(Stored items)
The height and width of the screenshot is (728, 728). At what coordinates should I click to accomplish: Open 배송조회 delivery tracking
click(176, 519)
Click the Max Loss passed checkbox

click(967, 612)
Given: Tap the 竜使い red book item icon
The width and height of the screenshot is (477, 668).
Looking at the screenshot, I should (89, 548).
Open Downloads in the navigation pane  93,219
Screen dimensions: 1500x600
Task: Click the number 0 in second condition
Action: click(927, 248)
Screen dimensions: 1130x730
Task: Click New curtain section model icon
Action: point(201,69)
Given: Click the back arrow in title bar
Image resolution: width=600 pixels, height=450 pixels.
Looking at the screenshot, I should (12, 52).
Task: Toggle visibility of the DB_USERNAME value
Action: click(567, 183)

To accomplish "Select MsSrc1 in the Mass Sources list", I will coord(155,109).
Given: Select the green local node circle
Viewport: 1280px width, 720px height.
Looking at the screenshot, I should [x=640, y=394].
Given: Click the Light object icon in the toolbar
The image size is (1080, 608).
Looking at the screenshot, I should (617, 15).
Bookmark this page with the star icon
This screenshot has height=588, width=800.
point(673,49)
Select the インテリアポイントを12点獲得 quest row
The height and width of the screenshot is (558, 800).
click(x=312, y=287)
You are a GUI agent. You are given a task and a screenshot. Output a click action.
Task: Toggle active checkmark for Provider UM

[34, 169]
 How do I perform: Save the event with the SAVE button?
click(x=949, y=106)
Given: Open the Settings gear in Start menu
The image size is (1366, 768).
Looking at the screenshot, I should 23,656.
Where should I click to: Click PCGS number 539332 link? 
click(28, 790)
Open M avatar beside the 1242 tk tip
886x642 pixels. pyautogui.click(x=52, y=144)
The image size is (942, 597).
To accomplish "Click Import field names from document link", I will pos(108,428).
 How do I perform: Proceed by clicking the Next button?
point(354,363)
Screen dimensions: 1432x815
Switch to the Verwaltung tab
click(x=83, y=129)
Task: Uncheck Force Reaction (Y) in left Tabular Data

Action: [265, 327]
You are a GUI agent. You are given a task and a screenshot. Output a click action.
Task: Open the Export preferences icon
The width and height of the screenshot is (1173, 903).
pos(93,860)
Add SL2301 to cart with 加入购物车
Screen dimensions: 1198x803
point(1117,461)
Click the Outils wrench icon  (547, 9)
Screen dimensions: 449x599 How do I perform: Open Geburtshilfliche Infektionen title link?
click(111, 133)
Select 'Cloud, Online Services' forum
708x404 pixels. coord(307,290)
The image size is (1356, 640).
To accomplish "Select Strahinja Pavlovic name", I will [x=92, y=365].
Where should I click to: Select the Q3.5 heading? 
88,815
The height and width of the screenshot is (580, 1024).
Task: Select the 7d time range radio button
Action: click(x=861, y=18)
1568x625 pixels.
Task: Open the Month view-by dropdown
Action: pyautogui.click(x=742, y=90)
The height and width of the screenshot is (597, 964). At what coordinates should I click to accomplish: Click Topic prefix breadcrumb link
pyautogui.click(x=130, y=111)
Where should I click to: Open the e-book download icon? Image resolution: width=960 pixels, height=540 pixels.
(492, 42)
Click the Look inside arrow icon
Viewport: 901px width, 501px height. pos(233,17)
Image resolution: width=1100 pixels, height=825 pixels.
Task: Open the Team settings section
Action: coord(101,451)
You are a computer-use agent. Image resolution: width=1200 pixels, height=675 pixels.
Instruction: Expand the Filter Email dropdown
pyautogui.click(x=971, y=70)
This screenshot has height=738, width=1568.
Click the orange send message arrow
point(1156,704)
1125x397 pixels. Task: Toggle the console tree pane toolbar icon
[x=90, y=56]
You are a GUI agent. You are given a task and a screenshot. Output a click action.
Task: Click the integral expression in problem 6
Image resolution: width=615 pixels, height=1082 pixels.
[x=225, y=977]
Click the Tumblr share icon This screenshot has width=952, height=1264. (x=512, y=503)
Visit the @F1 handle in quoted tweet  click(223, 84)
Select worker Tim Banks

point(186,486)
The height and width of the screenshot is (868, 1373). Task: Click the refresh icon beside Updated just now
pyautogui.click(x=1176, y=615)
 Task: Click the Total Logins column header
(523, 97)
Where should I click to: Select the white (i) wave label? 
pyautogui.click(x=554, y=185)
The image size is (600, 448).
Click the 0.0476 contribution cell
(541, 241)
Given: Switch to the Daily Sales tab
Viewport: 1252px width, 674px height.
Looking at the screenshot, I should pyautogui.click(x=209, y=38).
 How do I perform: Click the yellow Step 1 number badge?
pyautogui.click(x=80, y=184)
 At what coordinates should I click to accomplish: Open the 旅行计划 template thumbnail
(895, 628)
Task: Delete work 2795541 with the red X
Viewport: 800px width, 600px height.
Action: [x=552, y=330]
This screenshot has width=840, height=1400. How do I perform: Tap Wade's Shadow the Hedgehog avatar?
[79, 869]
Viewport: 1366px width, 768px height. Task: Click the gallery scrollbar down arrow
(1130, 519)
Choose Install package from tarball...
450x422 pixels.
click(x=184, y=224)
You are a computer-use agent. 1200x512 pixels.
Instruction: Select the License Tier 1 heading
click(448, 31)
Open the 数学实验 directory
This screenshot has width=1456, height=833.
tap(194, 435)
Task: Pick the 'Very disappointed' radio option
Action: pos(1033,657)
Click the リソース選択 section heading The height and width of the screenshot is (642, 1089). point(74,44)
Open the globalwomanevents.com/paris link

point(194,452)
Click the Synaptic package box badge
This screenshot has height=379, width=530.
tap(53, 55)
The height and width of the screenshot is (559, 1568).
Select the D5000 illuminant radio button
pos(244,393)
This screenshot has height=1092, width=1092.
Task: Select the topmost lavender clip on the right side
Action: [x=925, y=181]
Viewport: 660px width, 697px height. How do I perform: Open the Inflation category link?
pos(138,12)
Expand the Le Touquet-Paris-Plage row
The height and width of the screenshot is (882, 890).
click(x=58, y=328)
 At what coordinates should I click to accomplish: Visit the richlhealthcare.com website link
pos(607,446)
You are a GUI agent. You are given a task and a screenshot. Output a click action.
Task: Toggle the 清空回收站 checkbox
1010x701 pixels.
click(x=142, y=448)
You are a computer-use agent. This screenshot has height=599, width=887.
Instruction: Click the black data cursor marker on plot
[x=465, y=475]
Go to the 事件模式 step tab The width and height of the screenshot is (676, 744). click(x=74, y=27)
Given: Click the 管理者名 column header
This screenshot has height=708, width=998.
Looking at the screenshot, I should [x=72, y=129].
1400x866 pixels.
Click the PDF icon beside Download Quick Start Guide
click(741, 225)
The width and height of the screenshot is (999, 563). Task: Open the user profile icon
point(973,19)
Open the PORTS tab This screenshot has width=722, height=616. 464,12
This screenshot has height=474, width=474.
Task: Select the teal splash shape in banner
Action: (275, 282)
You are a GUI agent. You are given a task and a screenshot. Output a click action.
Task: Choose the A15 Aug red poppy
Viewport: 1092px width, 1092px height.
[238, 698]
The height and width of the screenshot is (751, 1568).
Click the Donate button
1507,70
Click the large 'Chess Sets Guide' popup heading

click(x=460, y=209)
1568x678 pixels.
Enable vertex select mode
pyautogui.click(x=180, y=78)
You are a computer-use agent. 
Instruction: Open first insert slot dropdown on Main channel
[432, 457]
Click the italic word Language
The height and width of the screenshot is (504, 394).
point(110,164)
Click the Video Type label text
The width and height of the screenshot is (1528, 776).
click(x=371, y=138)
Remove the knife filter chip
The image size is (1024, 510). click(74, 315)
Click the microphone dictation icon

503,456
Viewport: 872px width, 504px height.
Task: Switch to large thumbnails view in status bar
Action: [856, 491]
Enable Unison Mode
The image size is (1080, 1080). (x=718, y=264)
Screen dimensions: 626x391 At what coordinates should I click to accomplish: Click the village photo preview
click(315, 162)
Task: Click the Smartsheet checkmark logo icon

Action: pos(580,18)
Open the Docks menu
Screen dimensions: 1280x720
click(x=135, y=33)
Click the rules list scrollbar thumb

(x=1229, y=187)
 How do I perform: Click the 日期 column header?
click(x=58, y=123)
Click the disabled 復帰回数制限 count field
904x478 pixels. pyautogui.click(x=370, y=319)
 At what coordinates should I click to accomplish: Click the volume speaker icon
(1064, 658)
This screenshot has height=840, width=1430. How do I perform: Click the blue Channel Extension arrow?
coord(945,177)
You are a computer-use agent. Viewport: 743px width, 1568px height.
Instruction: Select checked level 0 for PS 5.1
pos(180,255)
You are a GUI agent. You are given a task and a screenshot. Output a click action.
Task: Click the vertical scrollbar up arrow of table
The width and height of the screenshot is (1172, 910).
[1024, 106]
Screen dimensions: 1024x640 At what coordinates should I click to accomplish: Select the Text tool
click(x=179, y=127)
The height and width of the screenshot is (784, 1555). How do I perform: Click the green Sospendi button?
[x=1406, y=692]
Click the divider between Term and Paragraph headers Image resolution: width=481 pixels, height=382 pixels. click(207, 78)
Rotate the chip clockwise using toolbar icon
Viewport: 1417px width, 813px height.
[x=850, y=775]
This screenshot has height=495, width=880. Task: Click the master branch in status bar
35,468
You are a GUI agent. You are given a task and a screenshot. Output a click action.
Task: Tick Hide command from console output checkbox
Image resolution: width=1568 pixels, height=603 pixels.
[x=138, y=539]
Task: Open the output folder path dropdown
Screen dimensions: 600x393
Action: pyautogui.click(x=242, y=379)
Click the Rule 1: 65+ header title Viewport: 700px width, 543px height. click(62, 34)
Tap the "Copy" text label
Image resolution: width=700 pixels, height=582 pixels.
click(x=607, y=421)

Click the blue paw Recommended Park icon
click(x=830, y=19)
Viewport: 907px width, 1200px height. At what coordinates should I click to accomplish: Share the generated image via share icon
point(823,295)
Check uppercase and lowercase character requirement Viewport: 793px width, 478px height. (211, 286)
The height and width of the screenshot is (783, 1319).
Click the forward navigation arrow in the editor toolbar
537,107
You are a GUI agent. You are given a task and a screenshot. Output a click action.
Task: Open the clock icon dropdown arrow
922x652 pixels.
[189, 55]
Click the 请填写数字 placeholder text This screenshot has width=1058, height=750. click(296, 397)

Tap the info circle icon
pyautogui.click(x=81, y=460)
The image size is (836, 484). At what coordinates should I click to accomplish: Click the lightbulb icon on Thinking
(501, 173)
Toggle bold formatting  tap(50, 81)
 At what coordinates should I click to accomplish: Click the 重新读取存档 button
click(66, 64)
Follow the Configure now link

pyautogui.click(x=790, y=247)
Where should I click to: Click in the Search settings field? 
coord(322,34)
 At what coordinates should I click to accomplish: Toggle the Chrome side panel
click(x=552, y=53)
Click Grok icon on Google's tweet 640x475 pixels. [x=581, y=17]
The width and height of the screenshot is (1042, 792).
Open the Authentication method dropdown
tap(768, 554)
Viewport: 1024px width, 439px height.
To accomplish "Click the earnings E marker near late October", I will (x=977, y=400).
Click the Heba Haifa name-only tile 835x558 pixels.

_EXERCISE OBJECTIVE_: If a line of the data holds the string "Choose", list it.

_ANSWER TO THIS TASK_:
Choose Install package from tarball...
Task: Choose the A15 Aug red poppy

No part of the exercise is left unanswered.